> _The task_: In the listing below, lay out the stretch from the line containing "Documentation (84, 1148)" through the line containing "[Search Granularity] (187, 297)" as a numbered list, leaving out blank lines and including both end lines.

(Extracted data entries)
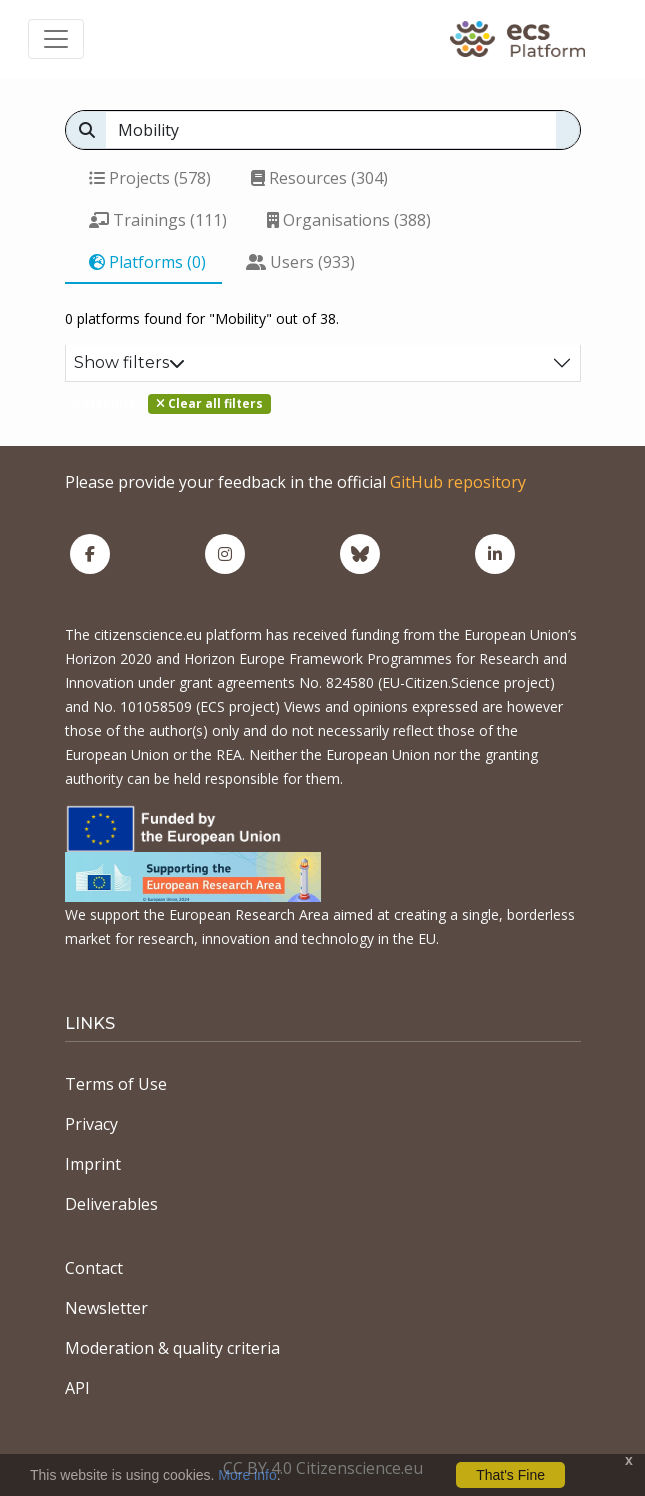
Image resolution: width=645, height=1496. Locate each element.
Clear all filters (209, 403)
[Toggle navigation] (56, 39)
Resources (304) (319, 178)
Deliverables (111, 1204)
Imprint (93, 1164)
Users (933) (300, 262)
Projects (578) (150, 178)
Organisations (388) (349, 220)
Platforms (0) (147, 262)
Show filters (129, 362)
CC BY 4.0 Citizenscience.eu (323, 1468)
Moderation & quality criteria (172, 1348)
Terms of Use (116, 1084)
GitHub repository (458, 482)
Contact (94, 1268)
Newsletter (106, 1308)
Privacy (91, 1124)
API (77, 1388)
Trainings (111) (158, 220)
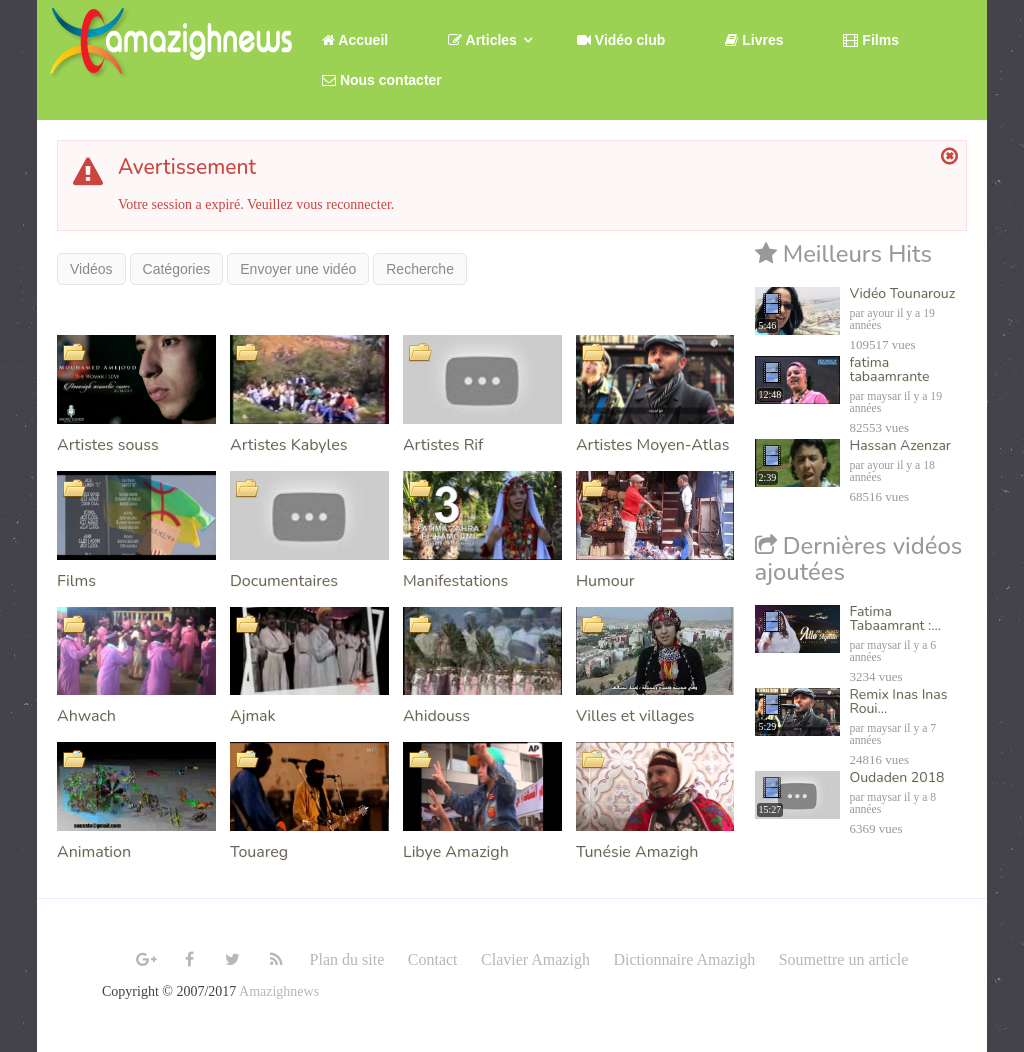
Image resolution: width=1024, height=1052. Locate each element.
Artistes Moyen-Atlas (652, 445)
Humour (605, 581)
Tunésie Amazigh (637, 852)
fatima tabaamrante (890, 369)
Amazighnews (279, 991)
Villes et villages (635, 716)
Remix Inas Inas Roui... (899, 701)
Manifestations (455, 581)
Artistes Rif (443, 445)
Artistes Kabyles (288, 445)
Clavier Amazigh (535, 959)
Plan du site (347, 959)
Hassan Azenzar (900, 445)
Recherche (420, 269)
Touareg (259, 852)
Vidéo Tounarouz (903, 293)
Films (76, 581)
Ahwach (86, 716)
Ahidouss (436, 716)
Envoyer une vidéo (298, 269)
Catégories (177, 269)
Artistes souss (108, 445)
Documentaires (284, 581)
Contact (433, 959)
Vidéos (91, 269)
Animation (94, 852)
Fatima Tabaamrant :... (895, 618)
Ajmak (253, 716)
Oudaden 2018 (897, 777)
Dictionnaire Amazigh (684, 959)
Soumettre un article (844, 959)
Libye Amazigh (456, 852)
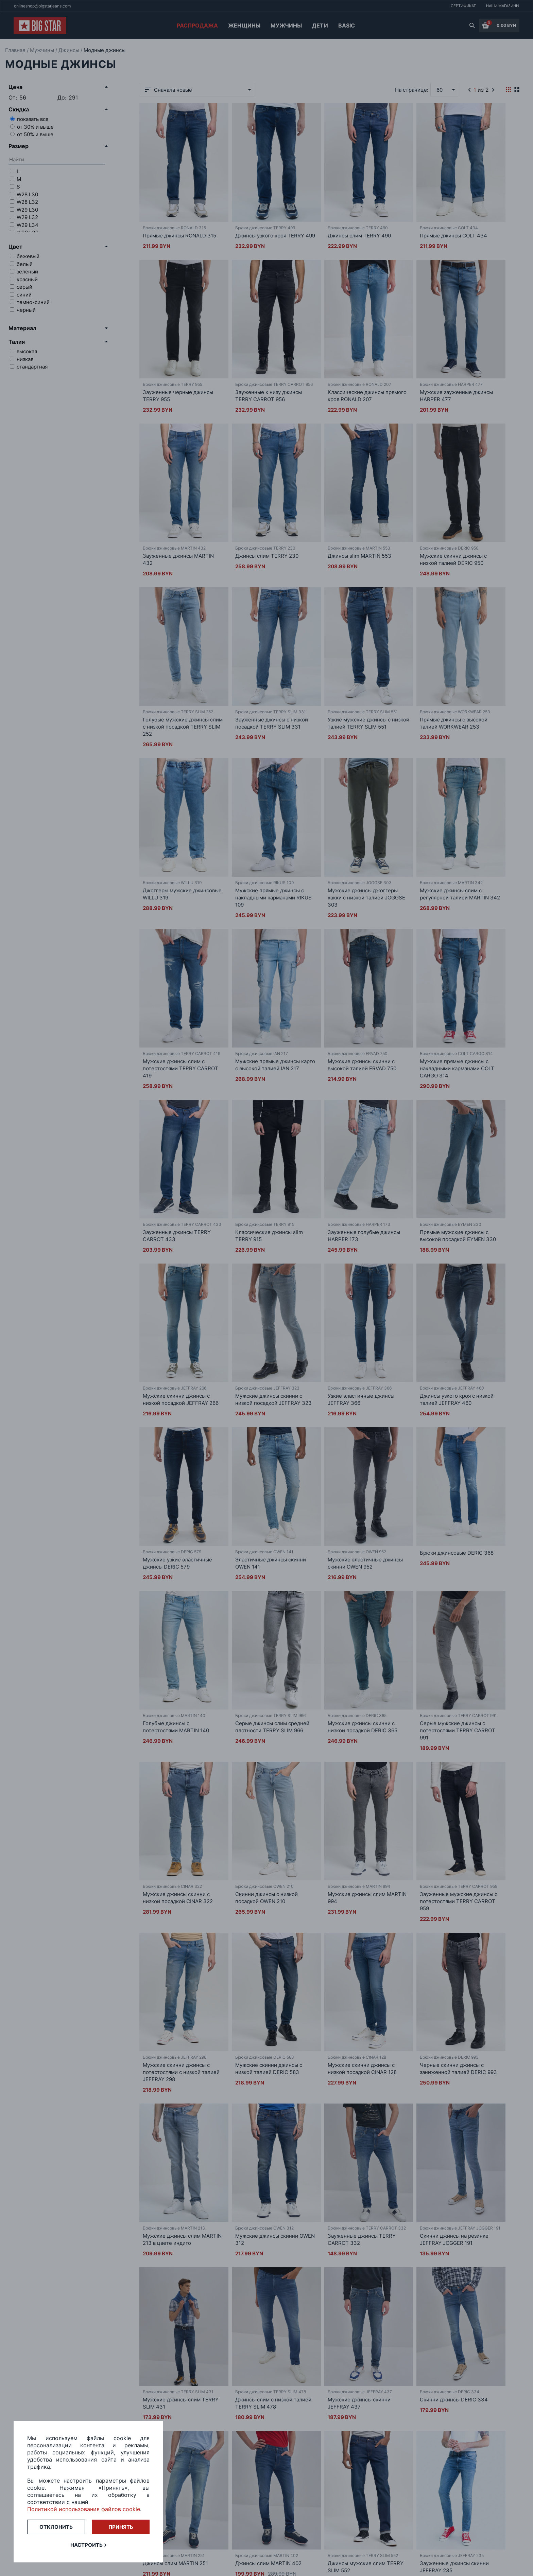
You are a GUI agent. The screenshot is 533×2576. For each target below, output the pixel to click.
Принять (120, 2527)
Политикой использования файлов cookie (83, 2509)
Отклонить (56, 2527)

==

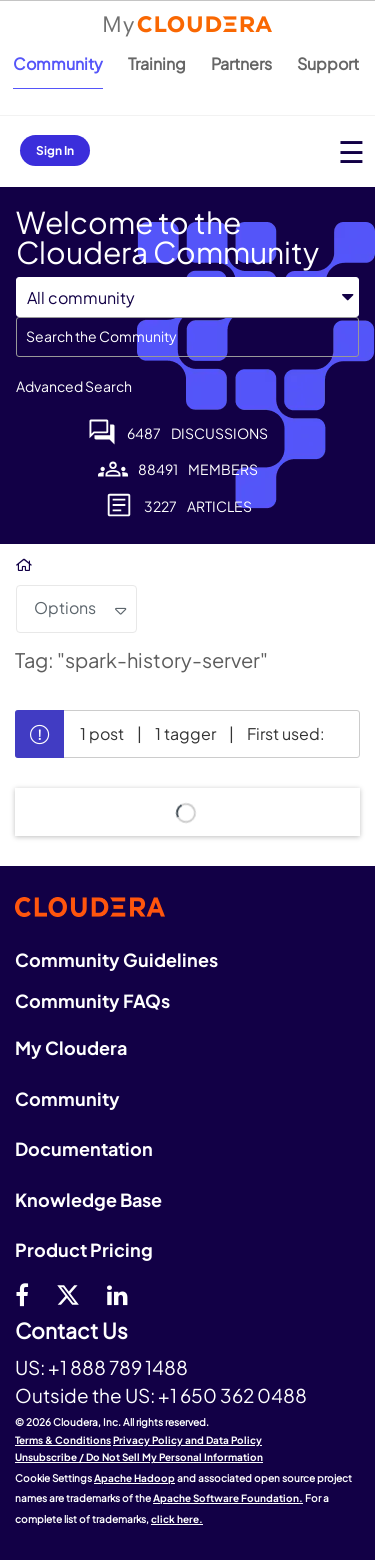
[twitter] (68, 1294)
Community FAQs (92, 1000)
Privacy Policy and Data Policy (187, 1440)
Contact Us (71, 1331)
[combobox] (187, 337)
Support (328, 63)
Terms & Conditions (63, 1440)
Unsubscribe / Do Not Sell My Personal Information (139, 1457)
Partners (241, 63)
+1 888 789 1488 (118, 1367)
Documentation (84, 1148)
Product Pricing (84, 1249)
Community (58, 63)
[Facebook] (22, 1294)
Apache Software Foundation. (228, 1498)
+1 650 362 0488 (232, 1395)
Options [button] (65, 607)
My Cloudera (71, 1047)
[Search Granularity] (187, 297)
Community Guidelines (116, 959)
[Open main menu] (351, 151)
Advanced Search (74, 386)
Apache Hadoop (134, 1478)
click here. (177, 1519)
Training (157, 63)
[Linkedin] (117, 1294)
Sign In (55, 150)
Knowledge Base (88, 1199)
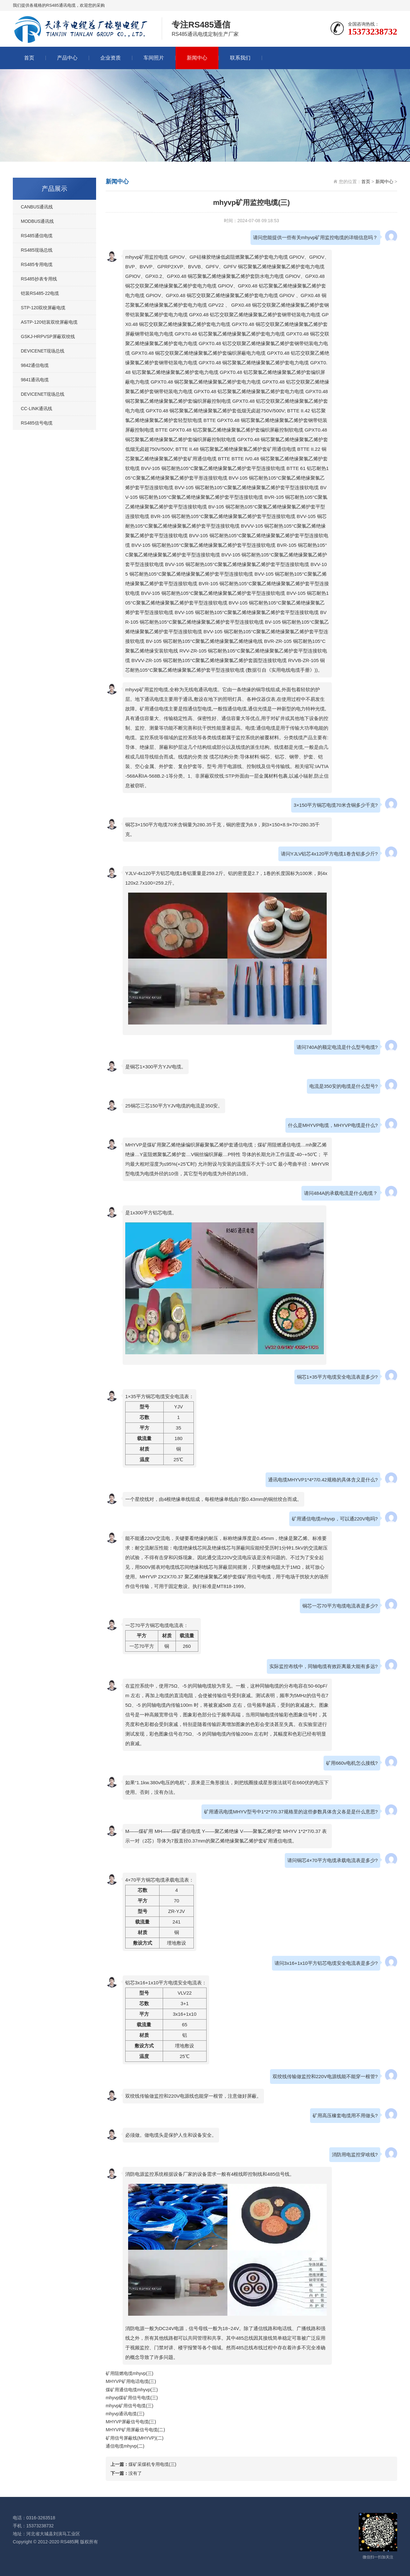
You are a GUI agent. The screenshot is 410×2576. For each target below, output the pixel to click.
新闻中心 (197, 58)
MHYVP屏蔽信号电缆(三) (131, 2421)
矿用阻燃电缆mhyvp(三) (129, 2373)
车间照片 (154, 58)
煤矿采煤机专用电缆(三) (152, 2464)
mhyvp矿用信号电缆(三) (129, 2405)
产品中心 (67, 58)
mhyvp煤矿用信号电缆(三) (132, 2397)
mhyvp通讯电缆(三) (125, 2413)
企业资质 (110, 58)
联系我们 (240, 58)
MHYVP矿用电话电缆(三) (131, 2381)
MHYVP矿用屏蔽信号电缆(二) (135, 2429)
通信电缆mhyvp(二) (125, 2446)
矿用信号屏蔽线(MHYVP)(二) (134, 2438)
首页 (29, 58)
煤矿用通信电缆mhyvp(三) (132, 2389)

> _Completed task_:
1. Documentation (84, 1148)
2. Product Pricing (84, 1249)
3. Community (58, 63)
4. [Facebook] (22, 1294)
5. Apache Software Foundation. (228, 1498)
6. +1 650 362 0488 (232, 1395)
7. Options [button] (65, 607)
8. My Cloudera (71, 1047)
9. [Search Granularity] (187, 297)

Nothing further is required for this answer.